■ Aim of the exercise ■
Can you put every line of the items, from the line containing "Viewport: 891px width, 664px" down to the line containing "Image resolution: width=1000", both included, into a JSON list of strings with one string per line and blank lines left out?
══════════════════════════════
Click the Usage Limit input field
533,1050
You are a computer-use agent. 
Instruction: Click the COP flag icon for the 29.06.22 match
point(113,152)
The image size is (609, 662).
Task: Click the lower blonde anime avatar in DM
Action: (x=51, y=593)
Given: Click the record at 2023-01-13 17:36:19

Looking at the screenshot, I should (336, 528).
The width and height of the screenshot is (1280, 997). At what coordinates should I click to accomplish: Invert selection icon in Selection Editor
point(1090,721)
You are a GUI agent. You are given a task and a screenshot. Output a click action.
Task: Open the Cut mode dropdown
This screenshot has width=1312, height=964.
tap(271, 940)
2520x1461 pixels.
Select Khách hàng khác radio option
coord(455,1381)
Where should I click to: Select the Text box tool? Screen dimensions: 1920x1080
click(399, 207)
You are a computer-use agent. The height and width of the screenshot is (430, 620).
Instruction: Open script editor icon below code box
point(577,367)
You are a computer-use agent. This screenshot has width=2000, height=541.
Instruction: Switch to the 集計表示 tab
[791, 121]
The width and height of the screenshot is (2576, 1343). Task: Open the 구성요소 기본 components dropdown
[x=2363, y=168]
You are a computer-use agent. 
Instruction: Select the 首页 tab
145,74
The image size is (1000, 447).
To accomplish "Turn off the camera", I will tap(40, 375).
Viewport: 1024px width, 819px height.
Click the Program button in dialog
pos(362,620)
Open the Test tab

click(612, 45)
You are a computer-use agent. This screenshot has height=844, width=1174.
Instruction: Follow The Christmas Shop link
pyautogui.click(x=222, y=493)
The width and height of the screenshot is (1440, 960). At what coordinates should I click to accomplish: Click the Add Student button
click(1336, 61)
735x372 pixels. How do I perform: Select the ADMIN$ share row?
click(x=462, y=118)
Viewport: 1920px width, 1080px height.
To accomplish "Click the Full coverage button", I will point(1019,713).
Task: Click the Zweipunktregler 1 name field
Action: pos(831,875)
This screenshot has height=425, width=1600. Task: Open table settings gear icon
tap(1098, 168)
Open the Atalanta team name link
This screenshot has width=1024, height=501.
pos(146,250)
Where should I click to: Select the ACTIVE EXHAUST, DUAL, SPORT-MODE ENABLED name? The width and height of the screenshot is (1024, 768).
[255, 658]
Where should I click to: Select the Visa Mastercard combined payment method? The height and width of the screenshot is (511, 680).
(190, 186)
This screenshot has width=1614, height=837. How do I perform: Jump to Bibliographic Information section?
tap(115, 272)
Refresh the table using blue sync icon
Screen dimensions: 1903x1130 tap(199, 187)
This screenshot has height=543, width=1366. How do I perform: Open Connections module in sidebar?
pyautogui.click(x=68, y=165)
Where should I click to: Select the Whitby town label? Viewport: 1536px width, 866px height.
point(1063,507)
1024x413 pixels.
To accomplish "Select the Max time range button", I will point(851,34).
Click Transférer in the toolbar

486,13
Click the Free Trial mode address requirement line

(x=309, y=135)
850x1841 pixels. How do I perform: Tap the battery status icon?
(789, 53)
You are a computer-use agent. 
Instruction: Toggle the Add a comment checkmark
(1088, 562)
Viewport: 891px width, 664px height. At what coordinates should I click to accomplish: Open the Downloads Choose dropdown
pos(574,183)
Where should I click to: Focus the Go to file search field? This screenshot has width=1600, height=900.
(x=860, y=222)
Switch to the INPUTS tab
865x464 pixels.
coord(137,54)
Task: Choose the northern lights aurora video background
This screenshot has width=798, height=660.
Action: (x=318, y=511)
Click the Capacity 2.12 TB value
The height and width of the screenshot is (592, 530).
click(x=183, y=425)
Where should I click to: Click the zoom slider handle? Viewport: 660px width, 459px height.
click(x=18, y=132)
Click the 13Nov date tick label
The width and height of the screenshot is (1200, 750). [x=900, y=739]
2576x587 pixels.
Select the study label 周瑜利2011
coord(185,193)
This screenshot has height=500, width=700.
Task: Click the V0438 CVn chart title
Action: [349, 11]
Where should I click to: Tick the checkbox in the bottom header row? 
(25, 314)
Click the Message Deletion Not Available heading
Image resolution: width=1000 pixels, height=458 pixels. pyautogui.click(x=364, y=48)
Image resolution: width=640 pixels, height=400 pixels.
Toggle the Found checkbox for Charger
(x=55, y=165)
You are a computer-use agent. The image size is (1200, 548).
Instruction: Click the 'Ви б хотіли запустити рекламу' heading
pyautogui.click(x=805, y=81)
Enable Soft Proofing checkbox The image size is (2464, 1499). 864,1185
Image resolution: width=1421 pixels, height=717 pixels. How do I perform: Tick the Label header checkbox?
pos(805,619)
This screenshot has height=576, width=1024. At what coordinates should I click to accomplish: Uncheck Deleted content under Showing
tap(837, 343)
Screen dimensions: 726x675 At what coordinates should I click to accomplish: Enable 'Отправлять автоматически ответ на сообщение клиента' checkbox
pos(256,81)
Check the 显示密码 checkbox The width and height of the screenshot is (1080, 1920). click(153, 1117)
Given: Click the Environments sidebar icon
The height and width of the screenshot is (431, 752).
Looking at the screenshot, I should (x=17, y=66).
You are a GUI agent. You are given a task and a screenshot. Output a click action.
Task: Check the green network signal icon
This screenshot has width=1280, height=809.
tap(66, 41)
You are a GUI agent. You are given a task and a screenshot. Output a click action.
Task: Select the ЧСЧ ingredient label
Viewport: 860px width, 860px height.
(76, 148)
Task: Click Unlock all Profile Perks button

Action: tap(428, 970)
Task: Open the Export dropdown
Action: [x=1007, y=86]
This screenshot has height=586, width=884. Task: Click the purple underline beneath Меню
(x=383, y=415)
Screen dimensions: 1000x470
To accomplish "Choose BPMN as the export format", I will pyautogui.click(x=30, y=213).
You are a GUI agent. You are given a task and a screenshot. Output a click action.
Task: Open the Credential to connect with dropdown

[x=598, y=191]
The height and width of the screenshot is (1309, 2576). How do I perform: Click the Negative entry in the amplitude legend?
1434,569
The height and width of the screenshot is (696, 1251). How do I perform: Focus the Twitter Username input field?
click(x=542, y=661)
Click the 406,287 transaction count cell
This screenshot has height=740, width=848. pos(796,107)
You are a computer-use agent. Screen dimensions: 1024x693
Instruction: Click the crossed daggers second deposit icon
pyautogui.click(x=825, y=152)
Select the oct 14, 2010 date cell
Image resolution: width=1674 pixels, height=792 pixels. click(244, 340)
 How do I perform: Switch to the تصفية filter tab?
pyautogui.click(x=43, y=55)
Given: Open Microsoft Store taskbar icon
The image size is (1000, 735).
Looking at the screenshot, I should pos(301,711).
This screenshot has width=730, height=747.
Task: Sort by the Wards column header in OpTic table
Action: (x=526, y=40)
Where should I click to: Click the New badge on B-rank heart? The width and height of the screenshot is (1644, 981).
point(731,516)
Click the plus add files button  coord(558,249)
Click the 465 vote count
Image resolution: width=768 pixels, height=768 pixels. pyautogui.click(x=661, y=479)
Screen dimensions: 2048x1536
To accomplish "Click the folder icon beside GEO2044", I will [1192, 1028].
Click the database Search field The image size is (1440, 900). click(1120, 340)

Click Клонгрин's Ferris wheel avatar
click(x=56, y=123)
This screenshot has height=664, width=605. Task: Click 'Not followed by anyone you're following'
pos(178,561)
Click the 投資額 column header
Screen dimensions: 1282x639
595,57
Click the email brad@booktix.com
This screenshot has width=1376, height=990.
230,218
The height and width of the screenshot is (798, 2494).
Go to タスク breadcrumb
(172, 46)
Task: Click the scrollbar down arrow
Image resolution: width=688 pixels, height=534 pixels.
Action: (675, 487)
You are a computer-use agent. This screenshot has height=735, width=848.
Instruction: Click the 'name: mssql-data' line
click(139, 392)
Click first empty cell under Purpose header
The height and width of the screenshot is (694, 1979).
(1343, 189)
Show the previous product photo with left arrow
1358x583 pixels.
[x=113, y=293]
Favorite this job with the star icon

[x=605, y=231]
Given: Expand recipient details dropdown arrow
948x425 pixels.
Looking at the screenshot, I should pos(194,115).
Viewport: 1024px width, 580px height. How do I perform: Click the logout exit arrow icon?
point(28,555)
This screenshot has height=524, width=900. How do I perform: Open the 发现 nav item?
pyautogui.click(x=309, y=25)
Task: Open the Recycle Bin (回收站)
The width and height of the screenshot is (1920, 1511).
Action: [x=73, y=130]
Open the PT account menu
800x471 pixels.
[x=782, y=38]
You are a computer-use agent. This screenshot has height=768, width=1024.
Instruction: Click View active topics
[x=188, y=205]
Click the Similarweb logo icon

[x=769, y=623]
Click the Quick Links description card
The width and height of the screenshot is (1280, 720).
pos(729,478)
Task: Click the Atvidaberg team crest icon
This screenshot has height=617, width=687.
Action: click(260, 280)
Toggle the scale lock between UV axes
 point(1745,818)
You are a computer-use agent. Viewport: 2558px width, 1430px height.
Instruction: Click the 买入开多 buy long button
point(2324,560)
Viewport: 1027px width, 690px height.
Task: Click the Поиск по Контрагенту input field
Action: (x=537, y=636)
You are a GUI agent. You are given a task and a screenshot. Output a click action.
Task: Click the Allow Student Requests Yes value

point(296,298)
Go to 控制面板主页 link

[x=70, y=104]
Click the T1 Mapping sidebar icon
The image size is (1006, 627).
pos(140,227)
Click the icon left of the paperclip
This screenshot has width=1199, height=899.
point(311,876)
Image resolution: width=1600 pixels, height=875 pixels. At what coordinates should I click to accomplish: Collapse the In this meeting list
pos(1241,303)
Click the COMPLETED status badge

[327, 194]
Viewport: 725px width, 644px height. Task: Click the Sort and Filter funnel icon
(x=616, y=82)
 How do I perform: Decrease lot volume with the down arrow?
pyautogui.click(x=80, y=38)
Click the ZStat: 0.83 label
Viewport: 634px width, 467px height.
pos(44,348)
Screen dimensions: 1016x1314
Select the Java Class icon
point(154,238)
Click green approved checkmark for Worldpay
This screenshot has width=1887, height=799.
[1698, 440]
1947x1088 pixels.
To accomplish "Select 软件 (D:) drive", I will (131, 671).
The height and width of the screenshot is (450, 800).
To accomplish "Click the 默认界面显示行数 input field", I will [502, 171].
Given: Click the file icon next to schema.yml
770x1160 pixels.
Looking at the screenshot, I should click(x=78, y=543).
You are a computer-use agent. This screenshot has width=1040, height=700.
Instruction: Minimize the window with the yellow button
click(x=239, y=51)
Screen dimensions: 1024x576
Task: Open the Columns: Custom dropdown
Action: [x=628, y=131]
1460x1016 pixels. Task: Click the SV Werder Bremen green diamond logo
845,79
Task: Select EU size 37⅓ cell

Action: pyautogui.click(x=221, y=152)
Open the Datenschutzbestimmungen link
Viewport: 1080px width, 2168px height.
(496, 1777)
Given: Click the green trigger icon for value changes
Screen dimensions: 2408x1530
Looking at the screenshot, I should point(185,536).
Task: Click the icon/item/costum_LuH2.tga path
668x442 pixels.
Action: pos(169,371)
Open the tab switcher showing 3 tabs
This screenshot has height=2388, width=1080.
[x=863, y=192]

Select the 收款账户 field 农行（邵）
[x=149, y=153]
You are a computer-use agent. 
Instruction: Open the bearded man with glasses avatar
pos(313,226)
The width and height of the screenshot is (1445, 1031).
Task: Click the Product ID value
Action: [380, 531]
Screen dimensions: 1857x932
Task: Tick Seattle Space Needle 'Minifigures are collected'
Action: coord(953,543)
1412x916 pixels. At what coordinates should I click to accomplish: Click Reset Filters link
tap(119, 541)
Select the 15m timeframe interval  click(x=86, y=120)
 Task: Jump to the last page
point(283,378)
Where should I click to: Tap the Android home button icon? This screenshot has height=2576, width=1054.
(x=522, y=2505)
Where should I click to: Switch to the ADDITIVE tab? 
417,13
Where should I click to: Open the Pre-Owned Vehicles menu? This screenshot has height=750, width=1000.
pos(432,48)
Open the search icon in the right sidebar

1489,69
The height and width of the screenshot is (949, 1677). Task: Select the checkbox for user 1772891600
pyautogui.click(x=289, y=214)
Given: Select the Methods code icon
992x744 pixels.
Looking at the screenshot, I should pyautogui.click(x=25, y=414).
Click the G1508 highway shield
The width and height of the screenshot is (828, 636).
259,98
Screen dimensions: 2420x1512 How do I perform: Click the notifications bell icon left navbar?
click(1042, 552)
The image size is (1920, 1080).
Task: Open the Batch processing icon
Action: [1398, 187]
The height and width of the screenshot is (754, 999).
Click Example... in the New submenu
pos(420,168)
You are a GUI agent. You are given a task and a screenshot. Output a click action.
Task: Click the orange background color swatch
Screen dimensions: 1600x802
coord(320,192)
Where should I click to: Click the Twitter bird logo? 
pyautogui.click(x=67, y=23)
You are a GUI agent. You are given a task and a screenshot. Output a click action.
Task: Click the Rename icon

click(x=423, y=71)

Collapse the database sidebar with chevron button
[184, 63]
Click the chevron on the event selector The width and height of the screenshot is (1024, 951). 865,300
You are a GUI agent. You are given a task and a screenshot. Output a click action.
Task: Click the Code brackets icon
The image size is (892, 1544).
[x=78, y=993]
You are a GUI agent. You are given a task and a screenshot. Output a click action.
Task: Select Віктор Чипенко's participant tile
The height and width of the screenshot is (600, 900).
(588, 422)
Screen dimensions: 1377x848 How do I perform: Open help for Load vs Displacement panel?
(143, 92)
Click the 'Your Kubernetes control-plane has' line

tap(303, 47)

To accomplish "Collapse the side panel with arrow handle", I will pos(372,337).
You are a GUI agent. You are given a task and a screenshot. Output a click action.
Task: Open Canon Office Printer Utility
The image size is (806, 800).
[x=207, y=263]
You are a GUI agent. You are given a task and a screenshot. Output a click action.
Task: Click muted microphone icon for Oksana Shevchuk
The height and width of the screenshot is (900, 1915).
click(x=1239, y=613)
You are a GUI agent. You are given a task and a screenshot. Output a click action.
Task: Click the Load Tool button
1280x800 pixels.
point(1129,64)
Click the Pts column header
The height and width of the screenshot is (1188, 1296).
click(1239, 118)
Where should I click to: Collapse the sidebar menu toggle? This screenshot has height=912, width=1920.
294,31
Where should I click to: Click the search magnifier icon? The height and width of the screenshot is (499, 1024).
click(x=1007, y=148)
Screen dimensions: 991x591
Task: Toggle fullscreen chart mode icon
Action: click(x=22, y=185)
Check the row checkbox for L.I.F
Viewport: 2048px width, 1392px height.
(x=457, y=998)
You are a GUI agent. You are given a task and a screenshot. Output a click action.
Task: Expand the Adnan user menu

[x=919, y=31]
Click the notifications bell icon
══════════════════════════════
■ Task solution ■
[
  "Viewport: 891px width, 664px height. At what coordinates should I click to accomplish: Open the Downloads Choose dropdown",
  "pos(574,183)",
  "Where should I click to: Focus the Go to file search field? This screenshot has width=1600, height=900.",
  "(x=860, y=222)",
  "Switch to the INPUTS tab",
  "865x464 pixels.",
  "coord(137,54)",
  "Task: Choose the northern lights aurora video background",
  "This screenshot has width=798, height=660.",
  "Action: (x=318, y=511)",
  "Click the Capacity 2.12 TB value",
  "The height and width of the screenshot is (592, 530).",
  "click(x=183, y=425)",
  "Where should I click to: Click the zoom slider handle? Viewport: 660px width, 459px height.",
  "click(x=18, y=132)",
  "Click the 13Nov date tick label",
  "The width and height of the screenshot is (1200, 750). [x=900, y=739]",
  "2576x587 pixels.",
  "Select the study label 周瑜利2011",
  "coord(185,193)",
  "This screenshot has height=500, width=700.",
  "Task: Click the V0438 CVn chart title",
  "Action: [349, 11]",
  "Where should I click to: Tick the checkbox in the bottom header row? ",
  "(25, 314)",
  "Click the Message Deletion Not Available heading",
  "Image resolution: width=1000 pixels, height=458 pixels. pyautogui.click(x=364, y=48)"
]